Queen Latifah is arrestingly well-endowed physically and vocally. A Presence on stage with curves in all directions, she can sing slow and mean and she can sing fast and dirty. In short, a reincarnation of the late, great, Pearl Bailey. The late lamented Pearly Mae, who left us in August, 1990, when the Queen was 20 and two years after the release of Her Queenness first single recording, Wrath Of My Madness.

Her square handle is Dana Owens. Her mother was a schoolteacher and her father, from whom her mother was separated when Dana was eight, was a cop. As was her brother. She acquired the name Latifah about that time, Arabic for "delicate and sensitive," which is about as miss as a misnomer can get. "Indelicate" (in an engaging way) is closer to the impression Queen Latifah makes when she hits full stride. And she is sensitive as a lioness.

After an eventful youth she went into law enforcement in later years, in a movie.
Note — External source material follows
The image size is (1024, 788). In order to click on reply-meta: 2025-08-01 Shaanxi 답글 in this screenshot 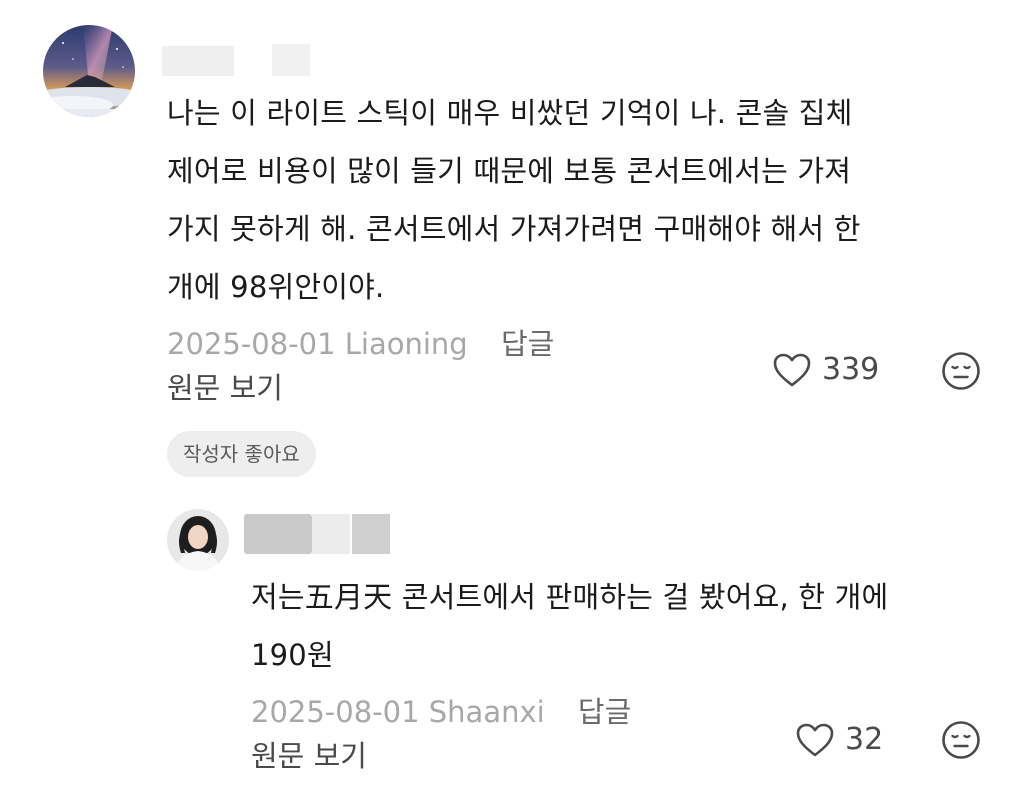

Shes the prison matron in Chicago, an Oscar-nominated role in which she is magnificent, downright Queenly you could say.

Queen Latifah has done a load of TV and more than a dozen movies, including Brown Sugar and The Bone Collector, but it was her performance as "Mama" Morton in Chicago that propelled her into national prominence among many folks whom under ordinary circumstances never would have visited her musical realm. They will be visiting in droves now. And she may be seen in full glory in a non-singing role in a movie just recently released, Bringing Down the House, costarring with Steve Martin.
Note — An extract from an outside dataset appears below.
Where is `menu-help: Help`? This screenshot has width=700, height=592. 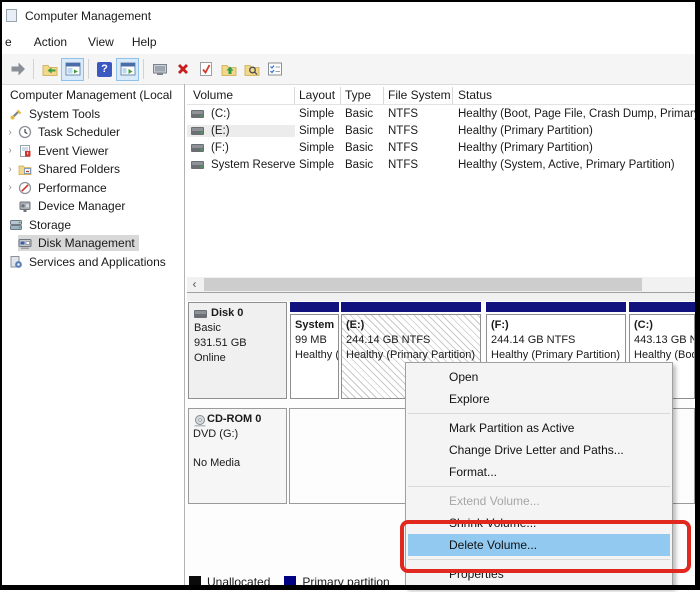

Pearl Bailey, who blazed the trail for the Queen, was born Pearly Mae Bailey in Virginia in 1918 to a minister and his wife, 52 years before Dana Owens was born in Newark to transmogrify into a modern version of the Pearly one. (Not exactly Pearl Bailey because Queen Latifah is an original but close enough to remind you of her.) Pearl Bailey began her show business career as a dancer before she became a singer. She made many TV appearances, including a role in Carson McCullers Member of the Wedding in 1982. In 1958 she appeared in the movie St. Louis Blues, with Nat "King" Cole. Her best known role was in the all black stage version of Hello, Dolly! She played Dolly from 1967 until 1969.

As a Senior Woman she went to Georgetown University and earned a bachelors degree in theology at the age of 67. She wrote four nonfiction books and in 1975 was a special ambassador to the UN. In 1988 she received the Presidential Medal of Freedom. She was married three times. The last one took. She stayed married to Louis Bellson, a dance-band drummer, for the last 40 years of her colorful life. They had two adopted children.
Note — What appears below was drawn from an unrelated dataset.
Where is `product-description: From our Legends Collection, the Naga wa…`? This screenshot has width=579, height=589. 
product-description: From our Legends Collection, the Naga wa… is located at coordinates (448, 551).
Some of the songs on which she worked her magic and stamped with her matchless style are Thats Good Enough For Me, Tired, Row Row Row, Frankie and Johnny, Bill Bailey (no relation), Mac the Knife and St. Louis Blues, As far as I could discover in a cursory search of Queen Latifahs CDs, none of which are in the Queens repertoire. They should be. What a collection that would be.

Queen Latifah Sings Pearl Bailey.

And Pearly Mae could sing harmony with Queen Latifah from Heaven if management thought it seemly for two such free spirits to join voices in irreverent song.